**AIM OF THE EXERCISE:**
Copy each line below that has "Toggle".

(Stored entries)
+ + + + + + +

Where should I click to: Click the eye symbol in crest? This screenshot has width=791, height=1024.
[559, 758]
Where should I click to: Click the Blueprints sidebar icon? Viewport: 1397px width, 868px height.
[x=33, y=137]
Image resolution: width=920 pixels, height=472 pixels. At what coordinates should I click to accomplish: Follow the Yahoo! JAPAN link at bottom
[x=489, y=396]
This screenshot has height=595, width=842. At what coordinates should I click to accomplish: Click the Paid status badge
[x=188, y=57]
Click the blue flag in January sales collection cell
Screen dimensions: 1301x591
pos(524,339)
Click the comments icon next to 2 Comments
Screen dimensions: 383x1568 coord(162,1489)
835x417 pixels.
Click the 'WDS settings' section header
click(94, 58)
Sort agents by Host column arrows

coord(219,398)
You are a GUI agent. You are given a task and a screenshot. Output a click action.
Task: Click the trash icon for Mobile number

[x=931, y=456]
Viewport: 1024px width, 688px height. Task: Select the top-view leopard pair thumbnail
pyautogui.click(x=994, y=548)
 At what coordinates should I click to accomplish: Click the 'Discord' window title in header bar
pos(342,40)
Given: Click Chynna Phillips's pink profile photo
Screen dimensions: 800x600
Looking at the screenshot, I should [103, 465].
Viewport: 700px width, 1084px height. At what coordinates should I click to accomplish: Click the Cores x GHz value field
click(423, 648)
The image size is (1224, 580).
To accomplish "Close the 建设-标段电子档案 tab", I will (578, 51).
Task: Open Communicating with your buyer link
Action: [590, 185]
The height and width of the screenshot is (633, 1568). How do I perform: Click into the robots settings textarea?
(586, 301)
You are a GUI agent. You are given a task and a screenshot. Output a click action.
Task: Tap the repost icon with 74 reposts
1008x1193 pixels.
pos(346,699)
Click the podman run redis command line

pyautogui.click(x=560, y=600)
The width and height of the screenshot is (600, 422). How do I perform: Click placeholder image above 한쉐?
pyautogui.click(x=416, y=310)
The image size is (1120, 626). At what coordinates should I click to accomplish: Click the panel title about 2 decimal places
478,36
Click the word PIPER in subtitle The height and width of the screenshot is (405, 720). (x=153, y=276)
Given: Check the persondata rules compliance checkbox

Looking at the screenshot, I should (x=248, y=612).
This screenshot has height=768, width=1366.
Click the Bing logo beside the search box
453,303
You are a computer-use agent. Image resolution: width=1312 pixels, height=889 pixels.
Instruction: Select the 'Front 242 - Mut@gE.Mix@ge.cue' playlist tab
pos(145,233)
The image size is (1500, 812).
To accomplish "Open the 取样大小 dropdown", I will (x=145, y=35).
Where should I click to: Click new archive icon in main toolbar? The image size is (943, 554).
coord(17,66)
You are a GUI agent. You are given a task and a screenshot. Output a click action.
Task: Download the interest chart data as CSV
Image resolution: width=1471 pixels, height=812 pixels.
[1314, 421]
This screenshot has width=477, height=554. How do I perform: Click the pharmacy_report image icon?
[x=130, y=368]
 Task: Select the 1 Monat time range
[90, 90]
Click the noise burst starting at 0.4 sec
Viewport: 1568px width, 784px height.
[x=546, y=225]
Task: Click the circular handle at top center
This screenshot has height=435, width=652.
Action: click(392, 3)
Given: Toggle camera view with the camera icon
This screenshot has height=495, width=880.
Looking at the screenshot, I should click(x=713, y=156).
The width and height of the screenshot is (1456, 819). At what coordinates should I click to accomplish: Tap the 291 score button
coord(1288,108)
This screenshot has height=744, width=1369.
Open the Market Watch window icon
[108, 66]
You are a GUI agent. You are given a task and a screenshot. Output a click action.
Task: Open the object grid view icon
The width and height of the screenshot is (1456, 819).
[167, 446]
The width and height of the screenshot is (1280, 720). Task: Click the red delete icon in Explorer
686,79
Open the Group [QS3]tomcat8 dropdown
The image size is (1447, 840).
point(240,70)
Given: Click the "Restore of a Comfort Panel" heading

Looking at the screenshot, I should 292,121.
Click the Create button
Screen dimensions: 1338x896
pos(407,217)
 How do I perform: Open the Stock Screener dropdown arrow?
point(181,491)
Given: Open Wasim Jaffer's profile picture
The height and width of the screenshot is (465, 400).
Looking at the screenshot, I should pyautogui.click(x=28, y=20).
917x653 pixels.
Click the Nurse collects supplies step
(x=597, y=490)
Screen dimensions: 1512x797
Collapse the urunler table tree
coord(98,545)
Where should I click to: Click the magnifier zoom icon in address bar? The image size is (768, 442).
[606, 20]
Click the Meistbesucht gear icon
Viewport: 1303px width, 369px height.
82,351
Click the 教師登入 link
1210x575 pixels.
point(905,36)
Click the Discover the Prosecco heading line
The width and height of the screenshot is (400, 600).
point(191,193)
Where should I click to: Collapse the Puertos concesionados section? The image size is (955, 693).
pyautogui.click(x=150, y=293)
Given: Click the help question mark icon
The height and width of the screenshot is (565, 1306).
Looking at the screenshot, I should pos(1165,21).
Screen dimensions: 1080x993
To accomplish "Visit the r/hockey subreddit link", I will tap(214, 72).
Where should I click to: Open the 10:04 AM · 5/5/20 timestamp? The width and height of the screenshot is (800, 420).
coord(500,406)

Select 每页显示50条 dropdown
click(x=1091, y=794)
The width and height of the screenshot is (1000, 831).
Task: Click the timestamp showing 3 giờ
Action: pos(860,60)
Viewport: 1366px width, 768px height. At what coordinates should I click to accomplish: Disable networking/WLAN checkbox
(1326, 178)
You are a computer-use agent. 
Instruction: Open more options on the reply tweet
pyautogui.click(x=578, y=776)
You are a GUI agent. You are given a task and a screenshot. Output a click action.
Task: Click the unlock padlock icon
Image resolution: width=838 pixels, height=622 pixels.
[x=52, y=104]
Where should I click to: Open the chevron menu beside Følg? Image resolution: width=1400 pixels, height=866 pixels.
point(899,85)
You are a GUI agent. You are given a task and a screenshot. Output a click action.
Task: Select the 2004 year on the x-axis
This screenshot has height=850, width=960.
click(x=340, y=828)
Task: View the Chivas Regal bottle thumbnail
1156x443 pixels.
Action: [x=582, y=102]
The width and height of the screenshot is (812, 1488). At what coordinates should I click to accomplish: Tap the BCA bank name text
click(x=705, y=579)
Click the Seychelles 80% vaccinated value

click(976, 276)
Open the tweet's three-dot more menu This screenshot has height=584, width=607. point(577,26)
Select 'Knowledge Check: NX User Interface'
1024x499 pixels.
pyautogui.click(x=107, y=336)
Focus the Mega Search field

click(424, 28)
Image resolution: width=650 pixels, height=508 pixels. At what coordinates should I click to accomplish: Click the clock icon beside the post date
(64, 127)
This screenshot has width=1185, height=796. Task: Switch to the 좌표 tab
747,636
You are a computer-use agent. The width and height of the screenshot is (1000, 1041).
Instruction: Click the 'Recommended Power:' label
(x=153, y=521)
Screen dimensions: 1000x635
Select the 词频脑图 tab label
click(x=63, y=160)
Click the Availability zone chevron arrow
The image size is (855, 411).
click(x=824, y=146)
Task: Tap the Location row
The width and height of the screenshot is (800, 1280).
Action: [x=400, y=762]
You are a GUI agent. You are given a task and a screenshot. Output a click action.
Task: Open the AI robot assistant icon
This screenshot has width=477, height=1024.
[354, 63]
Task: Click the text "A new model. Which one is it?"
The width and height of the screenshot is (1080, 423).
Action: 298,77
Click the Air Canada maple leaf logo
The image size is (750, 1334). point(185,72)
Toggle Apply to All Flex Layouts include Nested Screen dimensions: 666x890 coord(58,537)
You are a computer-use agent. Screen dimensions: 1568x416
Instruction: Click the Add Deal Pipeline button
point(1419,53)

+ + + + + + +

**ANSWER FOR THIS EXERCISE:**
Given: Toggle camera view with the camera icon
Toggle Apply to All Flex Layouts include Nested Screen dimensions: 666x890 coord(58,537)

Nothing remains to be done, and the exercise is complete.